Material for this exercise Start Marker

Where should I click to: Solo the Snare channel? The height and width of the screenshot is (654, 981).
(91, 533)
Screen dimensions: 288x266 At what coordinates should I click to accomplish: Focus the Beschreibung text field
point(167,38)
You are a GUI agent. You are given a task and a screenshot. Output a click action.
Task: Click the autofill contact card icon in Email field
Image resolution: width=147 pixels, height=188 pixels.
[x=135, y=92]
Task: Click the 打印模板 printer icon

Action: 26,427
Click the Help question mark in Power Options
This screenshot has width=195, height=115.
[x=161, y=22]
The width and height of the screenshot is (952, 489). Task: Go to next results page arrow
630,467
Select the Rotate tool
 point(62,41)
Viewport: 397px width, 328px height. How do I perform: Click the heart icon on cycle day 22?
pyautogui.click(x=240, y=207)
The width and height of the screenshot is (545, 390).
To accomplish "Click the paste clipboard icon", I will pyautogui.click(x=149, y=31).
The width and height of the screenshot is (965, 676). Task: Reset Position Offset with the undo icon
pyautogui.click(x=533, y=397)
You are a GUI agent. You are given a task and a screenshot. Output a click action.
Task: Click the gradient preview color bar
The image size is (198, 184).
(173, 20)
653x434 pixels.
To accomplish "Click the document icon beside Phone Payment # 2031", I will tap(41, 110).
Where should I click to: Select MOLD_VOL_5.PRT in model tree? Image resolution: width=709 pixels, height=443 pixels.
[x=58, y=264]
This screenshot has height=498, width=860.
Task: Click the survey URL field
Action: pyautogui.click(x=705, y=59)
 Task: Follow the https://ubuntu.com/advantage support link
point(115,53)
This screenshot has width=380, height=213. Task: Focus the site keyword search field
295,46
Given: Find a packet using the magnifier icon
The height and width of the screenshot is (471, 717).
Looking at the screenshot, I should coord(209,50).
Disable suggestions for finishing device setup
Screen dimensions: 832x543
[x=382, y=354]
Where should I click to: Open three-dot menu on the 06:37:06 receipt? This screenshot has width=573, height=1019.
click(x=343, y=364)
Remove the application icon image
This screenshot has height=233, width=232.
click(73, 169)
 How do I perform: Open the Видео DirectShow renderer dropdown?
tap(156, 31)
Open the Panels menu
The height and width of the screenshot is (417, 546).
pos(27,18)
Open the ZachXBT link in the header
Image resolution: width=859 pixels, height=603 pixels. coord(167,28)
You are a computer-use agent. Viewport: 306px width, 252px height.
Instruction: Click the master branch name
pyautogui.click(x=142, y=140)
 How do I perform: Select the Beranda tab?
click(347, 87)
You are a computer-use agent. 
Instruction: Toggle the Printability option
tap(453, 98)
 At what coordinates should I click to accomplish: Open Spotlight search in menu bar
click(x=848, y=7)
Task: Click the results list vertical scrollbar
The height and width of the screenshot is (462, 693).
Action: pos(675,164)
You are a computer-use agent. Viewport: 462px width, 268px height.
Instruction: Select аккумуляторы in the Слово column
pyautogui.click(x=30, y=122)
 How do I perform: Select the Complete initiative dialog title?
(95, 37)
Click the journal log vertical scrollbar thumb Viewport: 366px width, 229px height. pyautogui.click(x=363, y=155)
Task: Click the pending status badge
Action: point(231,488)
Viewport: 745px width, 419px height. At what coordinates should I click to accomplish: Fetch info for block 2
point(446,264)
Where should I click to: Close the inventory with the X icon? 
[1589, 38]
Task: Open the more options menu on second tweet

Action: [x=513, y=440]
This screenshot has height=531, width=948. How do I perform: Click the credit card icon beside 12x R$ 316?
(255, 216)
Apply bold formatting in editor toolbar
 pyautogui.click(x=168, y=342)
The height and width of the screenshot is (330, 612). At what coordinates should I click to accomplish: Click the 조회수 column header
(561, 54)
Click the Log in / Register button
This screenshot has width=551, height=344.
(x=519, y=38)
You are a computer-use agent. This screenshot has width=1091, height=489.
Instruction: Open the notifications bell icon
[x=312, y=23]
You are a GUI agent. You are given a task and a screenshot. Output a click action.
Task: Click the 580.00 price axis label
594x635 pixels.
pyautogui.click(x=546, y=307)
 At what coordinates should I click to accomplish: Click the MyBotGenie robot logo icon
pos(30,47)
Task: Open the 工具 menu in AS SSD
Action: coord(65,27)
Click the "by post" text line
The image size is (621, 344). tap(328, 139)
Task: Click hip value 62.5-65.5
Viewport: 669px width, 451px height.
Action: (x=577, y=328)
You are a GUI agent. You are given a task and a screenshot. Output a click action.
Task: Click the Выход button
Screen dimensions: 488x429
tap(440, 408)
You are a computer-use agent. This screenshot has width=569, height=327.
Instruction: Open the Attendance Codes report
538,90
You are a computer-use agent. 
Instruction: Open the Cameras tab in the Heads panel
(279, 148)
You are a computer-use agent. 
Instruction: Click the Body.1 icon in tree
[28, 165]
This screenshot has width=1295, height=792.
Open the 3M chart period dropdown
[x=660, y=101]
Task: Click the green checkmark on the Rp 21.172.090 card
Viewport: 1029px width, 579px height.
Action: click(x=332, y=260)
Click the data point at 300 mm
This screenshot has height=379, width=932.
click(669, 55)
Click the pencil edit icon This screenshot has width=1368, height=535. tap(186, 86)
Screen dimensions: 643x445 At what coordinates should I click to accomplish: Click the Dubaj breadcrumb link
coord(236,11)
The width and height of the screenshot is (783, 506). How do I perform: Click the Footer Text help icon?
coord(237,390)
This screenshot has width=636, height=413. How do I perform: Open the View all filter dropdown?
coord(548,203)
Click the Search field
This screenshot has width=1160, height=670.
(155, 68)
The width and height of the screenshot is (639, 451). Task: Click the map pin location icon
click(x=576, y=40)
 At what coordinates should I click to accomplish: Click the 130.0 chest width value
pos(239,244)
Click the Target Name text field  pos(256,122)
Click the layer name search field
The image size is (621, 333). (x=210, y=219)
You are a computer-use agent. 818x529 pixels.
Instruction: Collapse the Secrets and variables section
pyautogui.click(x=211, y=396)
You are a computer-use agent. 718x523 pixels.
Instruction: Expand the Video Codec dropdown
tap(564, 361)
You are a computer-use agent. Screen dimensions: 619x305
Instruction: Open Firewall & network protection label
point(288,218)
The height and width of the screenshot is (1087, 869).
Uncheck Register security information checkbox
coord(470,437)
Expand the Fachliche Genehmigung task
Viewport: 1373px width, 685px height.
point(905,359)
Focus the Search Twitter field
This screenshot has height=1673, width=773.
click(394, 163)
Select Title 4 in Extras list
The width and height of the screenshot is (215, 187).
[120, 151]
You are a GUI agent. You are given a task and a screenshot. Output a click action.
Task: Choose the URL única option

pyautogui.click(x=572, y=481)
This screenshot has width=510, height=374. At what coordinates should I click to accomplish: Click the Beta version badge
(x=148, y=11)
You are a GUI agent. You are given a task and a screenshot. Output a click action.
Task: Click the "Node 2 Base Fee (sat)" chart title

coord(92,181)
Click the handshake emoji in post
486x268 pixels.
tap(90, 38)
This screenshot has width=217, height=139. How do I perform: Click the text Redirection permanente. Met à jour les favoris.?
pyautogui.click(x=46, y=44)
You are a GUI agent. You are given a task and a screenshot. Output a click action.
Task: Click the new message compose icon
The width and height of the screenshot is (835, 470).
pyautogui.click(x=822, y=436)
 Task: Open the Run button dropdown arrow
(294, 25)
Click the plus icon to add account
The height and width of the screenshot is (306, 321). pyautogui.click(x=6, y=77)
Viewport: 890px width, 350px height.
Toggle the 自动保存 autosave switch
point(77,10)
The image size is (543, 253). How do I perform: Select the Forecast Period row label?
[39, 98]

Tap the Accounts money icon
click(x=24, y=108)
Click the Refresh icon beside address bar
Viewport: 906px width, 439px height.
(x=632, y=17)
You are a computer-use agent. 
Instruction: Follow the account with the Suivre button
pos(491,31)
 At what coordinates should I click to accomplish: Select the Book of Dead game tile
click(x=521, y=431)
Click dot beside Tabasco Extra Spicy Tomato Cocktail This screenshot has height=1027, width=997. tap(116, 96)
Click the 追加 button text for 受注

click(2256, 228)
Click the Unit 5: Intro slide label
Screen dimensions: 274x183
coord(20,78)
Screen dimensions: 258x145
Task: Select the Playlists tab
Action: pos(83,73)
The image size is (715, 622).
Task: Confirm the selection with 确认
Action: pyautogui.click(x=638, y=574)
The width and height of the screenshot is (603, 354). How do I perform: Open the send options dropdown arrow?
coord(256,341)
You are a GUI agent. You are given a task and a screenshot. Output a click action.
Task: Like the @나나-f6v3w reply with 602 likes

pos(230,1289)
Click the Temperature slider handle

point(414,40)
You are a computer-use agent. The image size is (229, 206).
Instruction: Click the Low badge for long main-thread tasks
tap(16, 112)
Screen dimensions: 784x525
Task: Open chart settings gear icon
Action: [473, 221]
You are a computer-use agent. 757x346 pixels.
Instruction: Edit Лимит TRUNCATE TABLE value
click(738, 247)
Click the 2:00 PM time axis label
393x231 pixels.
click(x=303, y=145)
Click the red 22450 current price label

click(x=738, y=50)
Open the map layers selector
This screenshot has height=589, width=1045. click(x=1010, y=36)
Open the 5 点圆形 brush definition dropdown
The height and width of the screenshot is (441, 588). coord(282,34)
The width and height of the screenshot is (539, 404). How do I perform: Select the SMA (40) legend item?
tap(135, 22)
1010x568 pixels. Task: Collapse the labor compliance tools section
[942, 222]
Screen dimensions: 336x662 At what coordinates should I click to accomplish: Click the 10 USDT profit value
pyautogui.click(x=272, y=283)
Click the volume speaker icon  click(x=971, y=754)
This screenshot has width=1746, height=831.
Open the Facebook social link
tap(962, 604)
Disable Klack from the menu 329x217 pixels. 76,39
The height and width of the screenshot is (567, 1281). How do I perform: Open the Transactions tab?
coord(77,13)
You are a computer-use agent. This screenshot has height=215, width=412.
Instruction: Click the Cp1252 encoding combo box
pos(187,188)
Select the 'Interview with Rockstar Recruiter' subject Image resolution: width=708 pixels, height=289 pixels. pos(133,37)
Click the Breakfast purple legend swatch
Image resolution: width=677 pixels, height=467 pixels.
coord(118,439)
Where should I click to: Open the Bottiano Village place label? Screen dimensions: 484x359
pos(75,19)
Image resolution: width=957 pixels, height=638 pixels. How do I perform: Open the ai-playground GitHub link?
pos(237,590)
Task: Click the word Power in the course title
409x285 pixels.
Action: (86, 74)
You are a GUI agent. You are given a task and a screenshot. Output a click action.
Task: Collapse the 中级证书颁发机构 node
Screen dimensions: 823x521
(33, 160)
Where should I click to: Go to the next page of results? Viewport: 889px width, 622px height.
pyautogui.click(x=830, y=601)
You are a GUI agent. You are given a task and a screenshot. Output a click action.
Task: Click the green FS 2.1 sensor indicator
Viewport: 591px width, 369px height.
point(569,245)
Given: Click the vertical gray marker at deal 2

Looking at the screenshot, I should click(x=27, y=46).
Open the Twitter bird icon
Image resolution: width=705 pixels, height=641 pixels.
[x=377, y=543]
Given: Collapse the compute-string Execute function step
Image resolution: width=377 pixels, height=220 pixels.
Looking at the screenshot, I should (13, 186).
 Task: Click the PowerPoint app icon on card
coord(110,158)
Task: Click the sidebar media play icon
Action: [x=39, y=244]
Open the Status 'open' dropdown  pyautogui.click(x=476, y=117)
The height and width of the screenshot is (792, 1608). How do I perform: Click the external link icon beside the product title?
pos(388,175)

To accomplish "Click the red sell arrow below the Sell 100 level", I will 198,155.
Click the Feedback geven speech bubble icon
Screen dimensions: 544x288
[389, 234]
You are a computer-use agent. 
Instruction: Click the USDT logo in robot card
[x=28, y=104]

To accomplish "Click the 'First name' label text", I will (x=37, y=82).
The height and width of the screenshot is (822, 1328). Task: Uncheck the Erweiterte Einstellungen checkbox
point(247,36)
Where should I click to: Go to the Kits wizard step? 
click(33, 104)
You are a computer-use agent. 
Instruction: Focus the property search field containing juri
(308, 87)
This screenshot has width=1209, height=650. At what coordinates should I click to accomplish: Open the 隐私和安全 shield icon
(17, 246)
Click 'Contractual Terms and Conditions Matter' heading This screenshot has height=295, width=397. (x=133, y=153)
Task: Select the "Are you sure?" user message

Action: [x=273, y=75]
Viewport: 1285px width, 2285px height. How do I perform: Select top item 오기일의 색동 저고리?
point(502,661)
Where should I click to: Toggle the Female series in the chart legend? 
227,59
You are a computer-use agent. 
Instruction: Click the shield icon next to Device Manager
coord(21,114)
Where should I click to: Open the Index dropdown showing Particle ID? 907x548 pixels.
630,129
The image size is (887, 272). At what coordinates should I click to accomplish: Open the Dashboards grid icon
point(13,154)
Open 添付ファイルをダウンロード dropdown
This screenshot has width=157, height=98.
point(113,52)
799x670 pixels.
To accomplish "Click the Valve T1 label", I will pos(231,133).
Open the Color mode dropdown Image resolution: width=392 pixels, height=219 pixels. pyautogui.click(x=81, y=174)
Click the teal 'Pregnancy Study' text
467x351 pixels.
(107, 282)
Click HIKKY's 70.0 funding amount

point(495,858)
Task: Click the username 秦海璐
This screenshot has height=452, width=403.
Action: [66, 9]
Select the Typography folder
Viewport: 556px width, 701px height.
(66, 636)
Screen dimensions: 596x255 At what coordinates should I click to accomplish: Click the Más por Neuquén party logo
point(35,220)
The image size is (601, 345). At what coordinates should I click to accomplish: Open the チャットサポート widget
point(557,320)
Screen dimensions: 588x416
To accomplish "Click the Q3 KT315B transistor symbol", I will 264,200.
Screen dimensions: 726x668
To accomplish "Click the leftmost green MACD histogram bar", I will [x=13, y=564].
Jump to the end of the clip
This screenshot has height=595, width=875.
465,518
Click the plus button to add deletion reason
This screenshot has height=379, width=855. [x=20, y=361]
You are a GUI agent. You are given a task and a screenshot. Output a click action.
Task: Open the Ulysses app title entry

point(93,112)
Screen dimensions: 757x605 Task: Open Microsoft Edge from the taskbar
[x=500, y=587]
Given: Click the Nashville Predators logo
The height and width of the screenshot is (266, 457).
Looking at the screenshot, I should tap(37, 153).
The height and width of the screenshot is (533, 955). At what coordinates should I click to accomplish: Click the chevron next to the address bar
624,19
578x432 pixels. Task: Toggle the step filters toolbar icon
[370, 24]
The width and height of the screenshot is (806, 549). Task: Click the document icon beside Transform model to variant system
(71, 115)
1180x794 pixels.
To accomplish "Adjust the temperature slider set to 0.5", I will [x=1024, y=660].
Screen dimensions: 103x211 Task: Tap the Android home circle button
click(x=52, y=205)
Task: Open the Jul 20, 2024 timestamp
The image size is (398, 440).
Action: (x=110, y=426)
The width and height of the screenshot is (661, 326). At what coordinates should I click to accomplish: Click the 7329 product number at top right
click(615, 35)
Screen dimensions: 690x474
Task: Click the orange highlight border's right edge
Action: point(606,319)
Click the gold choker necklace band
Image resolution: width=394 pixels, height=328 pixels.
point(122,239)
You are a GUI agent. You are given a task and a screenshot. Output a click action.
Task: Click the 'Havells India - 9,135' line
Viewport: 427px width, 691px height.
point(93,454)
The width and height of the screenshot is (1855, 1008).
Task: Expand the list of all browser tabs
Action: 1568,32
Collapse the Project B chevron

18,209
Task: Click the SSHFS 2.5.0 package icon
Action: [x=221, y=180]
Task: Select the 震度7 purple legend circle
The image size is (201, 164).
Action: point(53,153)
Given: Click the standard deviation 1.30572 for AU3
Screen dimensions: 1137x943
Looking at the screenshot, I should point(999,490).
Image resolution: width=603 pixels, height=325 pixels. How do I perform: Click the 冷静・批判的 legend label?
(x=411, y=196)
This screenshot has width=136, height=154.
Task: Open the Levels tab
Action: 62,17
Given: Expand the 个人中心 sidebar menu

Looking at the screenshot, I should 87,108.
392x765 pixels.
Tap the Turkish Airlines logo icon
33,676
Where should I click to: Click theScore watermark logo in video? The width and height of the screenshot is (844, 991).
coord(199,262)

Material for this exercise End Marker

# What is being asked
Among the lines of the records, copy out each one that contains the word "Disable".

# Output of the exercise
Disable suggestions for finishing device setup
Disable Klack from the menu 329x217 pixels. 76,39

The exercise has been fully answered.